Hard-coding derivative to reduce the parameter count in NeuralODE

NeuPDE: Neural network based ordinary and partial differential equations for modeling time-dependent data

Yifan Sun, Linan Zhang, and Hayden Schaeffer

In Mathematical and Scientific Machine Learning, 2020

HTML Blog

TLDR: The paper introduces NeuPDE, a NeuralODE that uses polynomial features and discrete spatial derivative, with a shallow MPL

Context: In a NeuralODE style (where we want to learn to predict the velocity field, i.e., \(\dot{x}(t)\)), this paper aims at learning more constrained dynamics, enforcing derivative constraints.

Proposed solution: NeuPDE is a NeuralODE that uses a shallow MLP built on hard-coded derivative and correlation features.

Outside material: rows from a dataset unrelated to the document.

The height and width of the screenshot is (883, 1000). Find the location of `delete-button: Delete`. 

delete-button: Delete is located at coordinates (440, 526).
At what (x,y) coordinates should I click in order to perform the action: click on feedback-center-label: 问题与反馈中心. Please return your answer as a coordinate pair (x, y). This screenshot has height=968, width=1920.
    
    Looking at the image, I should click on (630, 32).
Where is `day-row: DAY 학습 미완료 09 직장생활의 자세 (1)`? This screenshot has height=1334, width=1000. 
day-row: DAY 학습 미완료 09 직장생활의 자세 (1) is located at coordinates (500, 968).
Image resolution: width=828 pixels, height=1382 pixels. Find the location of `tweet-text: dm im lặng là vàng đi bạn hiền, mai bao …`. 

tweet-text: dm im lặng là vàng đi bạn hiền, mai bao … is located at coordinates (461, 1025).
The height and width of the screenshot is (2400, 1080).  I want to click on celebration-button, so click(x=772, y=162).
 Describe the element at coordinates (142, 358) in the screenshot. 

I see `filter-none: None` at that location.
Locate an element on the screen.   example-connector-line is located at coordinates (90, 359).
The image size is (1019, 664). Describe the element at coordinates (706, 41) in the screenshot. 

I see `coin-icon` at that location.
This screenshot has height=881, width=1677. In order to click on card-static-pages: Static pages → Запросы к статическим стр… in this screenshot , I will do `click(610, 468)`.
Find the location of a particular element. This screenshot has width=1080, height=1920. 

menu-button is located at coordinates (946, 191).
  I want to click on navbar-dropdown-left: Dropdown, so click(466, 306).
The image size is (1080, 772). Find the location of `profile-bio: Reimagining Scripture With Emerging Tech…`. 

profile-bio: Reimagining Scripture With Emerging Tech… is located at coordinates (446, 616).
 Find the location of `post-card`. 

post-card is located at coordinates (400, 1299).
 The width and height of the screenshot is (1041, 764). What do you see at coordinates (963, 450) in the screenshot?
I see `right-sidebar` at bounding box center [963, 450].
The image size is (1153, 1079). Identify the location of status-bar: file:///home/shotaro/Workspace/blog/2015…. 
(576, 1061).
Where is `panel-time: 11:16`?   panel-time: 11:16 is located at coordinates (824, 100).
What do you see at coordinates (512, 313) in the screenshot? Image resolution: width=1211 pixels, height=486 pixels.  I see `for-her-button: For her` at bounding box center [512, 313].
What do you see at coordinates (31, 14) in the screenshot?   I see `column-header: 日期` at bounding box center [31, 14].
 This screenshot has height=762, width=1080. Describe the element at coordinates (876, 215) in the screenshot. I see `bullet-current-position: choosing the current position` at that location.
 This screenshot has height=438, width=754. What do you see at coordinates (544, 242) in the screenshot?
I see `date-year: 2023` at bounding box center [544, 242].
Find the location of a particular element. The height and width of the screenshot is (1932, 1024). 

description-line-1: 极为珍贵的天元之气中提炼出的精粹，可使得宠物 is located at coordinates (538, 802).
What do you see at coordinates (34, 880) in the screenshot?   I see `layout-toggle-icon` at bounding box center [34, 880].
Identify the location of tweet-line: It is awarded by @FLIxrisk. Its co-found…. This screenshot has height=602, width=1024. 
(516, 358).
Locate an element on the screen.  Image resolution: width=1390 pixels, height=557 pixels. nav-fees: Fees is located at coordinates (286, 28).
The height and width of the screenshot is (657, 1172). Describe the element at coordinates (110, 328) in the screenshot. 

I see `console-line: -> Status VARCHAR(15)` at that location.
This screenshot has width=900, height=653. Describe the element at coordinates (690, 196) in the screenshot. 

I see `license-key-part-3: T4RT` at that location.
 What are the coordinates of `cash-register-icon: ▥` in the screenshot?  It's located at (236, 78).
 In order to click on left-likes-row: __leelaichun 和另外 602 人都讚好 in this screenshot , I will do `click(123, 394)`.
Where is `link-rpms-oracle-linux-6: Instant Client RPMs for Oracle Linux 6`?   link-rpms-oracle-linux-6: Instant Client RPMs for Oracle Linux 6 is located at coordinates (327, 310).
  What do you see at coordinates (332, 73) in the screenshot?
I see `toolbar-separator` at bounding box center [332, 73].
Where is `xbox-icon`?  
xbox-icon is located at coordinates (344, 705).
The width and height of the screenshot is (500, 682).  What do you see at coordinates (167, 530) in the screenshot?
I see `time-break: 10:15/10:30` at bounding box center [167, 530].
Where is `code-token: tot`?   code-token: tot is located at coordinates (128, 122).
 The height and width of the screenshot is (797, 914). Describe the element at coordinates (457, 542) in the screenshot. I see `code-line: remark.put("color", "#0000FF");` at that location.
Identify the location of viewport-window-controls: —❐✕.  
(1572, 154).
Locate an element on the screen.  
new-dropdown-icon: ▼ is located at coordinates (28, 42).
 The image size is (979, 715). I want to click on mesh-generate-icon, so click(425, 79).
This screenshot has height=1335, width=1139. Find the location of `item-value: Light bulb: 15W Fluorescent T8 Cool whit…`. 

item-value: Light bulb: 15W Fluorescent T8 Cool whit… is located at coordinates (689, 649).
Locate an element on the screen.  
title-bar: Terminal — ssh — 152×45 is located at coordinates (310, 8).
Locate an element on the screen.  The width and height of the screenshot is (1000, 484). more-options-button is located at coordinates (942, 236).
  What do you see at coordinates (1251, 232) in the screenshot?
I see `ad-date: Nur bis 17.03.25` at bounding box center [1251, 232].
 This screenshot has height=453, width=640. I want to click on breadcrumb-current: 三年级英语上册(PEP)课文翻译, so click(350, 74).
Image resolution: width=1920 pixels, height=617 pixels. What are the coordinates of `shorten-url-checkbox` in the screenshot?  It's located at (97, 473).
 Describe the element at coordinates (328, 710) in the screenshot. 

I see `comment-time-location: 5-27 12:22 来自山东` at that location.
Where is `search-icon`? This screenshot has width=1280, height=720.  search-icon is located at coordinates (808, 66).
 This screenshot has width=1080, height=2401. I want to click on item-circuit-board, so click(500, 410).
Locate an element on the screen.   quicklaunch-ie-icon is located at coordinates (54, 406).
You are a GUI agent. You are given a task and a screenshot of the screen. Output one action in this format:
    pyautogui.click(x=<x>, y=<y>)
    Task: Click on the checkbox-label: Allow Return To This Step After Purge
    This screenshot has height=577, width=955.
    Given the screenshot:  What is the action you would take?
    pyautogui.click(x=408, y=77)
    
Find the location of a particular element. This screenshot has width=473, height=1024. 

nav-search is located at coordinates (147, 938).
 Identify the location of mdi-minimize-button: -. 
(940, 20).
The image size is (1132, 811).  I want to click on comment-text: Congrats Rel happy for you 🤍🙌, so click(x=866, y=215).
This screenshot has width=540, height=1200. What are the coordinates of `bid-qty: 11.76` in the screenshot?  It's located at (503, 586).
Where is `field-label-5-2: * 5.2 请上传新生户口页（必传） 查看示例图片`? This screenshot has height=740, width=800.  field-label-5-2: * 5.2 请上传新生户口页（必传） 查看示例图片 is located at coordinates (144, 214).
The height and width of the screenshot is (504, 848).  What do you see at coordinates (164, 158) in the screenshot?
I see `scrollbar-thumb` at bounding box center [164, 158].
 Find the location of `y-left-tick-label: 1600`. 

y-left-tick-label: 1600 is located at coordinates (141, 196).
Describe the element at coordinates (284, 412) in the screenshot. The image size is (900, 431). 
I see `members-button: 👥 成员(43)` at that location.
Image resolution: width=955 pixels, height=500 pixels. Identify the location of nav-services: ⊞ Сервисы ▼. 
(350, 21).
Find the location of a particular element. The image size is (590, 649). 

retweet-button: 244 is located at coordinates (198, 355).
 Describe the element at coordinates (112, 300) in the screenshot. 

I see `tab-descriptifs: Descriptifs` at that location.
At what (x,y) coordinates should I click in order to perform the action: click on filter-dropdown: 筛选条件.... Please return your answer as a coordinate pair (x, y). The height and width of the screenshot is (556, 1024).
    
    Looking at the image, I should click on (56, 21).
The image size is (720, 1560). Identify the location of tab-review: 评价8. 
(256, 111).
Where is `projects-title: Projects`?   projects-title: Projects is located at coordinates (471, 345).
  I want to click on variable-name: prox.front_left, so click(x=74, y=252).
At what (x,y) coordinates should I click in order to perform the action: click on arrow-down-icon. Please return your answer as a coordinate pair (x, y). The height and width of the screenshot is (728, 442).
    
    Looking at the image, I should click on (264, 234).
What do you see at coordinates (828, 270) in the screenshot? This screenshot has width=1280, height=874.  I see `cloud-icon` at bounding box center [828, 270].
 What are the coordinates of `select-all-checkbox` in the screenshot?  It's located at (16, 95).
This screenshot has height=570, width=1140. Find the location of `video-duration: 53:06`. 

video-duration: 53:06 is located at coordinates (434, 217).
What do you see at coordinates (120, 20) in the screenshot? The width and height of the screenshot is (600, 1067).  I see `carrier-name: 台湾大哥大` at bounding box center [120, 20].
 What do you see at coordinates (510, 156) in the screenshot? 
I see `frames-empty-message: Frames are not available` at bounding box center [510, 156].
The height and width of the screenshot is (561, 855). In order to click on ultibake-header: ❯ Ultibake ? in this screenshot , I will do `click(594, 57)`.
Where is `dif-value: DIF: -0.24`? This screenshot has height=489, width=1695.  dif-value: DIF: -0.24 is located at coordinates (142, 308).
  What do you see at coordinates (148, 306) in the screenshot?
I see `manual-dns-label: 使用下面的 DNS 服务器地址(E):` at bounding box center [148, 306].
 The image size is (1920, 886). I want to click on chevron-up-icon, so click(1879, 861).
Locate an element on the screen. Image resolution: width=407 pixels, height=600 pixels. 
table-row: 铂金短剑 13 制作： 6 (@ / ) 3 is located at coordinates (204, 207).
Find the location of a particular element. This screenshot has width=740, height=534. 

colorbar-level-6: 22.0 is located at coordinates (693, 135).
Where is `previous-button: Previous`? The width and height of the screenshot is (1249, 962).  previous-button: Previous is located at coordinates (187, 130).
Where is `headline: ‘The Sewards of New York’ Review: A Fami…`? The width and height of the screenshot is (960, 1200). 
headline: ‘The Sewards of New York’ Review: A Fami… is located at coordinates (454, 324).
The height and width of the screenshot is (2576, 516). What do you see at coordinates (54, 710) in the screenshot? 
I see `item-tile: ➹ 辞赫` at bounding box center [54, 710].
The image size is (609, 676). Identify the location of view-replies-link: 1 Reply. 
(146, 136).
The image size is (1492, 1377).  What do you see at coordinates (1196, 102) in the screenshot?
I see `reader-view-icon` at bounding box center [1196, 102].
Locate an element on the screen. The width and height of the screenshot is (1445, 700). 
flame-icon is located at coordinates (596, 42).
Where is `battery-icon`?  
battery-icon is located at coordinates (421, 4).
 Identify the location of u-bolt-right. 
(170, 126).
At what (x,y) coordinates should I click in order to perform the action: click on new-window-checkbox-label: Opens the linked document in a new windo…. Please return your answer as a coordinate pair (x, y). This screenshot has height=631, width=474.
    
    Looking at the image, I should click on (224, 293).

For time-series data, the model is fed with supervision at each individual time steps.

The architecture is restricted to an (untrained) polynomial feature transform \(\mathcal{D}(t, x)\) (e.g. polynomial features in sklearn), followed by a shallow MLP (two layers with just an ELU activation on the first). For spatio-temporal data, the spatial derivative are used instead of the polynomial features.

Let’s focus on one of the main equation of the paper, which is its optimization problem:

\[\operatorname*{min}_{\theta} \sum_{i=1}^{N}\ L(x(t_{i}))+\beta_{1}r(\theta) +\frac{\tilde{\beta}_{2}}{2}\sum_{i=0}^{N-1}||x(t_{i+1})-x(t_{i})||_{\ell^{2}}^{2}\] \[s.t.\ \ \ x(t_{0})=x_{0},\ \ \ x(t_{i})=\Phi^{(i)}(x(t_{0}),F(D(N(-)),\theta))\]

Where:

the \(\beta\) values are set (without tuning),
the loss \(L\) is for instance a \(\ell^2\) loss with the observed \(\tilde{x}_i\) (supposed observed),
\(r(\theta)\) is a reguralization, using the \(\ell^1\) norm to encourage sparsity,
\(F\) is the function that depends on the parameters to be learned \(\theta\),
\(D\) is the previously defined feature transform,
\(N\) is a min-max normalization that brings values to \(\left[-1, 1\right]\),
the constrains are enforced by having the \(x(t_i)\) being generated using a integrator (ODE solver), with initial conditions set to \(x_0\).

The integrator that is used is based on RK (Runge Kutta), with one adaptative version called RK45 (or Runge-Kutta-Fehlberg?). We were wondering how equation (2) to cope for an adaptive time step, this element being further discussed in remark 2.2 about a continuous depth version that is reported to give similar results. In the discussion section, it is mentioned that RK (RK4 or RK45) is not necessary for image classification.

Pros:
- Less parameters are used.
- The model is more constrained than a simple NeuralODE.
Cons:
- No interpretable representation seems to be extracted, while the paper aims at identifying an accurate governing differential structure.
  - We could not find the code related to the publication.
- It is unclear how significant the results are.